Jill and Kevin Lewis of Austin Slow Burn
Jill and Kevin Lewis of Austin Slow Burn (Photo by John Anderson)

www.austinslowburn.com

In 1994, local condiment company Austin Slow Burn was born out of a bumper crop of habanero peppers and the creativity of food service professionals Jill and Kevin Lewis. In the early years of the business, Jill spent nights cooking, packaging, and labeling their products in rented restaurant kitchens (Pica Cafe, then the Chuy's at Research and Duval Road) and took care of sales, marketing, and distribution during the day. While Jill taught herself every aspect of the condiment business on the job, Kevin toiled as director of kitchen operations for the homegrown Mexican restaurant chain Chuy's. The Chuy's connection would further the progress of their endeavor in a variety of ways, in addition to providing kitchen space. "At one point, Chuy's considered putting out a line of their own salsas and sent Kevin to learn about canning at the Better Process Control School at A&M. So, of course, I tagged along," Jill explains. Jill also made sales calls at stores in Houston, Dallas, and San Antonio while Kevin checked in at the kitchens at Chuy's locations in those cities – no such thing as a wasted hotel room.

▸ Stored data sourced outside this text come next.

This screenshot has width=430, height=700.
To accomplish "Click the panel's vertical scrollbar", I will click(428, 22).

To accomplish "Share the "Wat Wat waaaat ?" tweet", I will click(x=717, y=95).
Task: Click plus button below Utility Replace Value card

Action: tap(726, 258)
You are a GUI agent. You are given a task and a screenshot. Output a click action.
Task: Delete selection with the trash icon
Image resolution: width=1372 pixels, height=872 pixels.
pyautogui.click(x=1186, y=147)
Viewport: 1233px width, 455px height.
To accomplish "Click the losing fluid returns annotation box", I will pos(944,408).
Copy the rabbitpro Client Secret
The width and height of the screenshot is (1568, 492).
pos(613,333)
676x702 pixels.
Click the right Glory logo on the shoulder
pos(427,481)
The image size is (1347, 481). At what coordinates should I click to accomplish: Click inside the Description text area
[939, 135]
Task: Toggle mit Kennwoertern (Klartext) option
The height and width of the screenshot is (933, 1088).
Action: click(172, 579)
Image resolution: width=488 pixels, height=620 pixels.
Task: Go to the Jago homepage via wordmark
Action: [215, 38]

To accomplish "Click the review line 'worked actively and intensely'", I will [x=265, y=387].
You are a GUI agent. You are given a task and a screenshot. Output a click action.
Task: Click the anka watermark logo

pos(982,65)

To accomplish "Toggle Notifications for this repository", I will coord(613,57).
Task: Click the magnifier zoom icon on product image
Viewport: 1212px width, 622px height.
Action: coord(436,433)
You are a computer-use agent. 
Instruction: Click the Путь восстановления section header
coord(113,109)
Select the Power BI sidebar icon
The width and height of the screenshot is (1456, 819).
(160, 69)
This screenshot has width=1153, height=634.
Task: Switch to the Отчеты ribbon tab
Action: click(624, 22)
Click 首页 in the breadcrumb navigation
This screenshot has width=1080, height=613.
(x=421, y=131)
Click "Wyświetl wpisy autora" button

When Austin Slow Burn's production finally outgrew the Chuy's kitchen, Jill and Kevin were both working in the family business. They rented space in an East Austin warehouse kitchen that was home to 2 Dine 4 Fine Catering, joining other artisan food producers Out to Lunch and the Sticky Toffee Pudding Co. there. The company experienced a huge growth spurt not long after the move, due to the annual Central Market Hatch Chile Festival. "One of the buyers at Central Market asked me if I could make a green chile jam for them to sell during the festival. On a whim, I tinkered around with something and took it back to him without a label or a UPC code, nothing. They ordered 75 cases that had to be delivered in three weeks!" Jill recalls. They produced the new jam and recruited friends of their teenage son to help label the jars and pack the boxes. "The kids still refer to it as the Great Labeling," Jill says with a laugh. Hatch chilies are also a key ingredient in another of the company's bestselling products, three flavors of microwaveable green chile con queso. The delectable queso debuted not long after the fateful jam and has been flying off store shelves ever since.

After a few years at 2 Dine 4 Fine Catering, success necessitated another move. This time, Kevin designed their space in another warehouse kitchen operated by Sweetish Hill Bakery owner Jim Murphy in a business park off Burleson Road. They moved into the new space in January 2009. The new kitchen is equipped with stainless steel sinks and counters, a steam kettle, a tilting skillet, a convection oven, a big food chopper, and a walk-in cooler/freezer, plus storage space for jars, boxes, and labels. The business has already grown to fill the new space. "Whole Foods approached me about developing a spicy jam product for them, and they are providing some of the raw product during the research and development phase," reports Jill. Their current product line includes two salsas, six jams, a jerk marinade, a pasta sauce, and three quesos. Jill also finds the time to do some co-packing for other companies, though she's quick to say: "We get calls pretty regularly from folks looking for a co-packer, but I tell them they need to have their product ready to go. I don't have time to develop recipes for other people." These days, she's working with a company called Chile Beach Jams, as well as packing spicy jellies for perennial Austin Chronicle Hot Sauce Festival winner Ana's Salsa.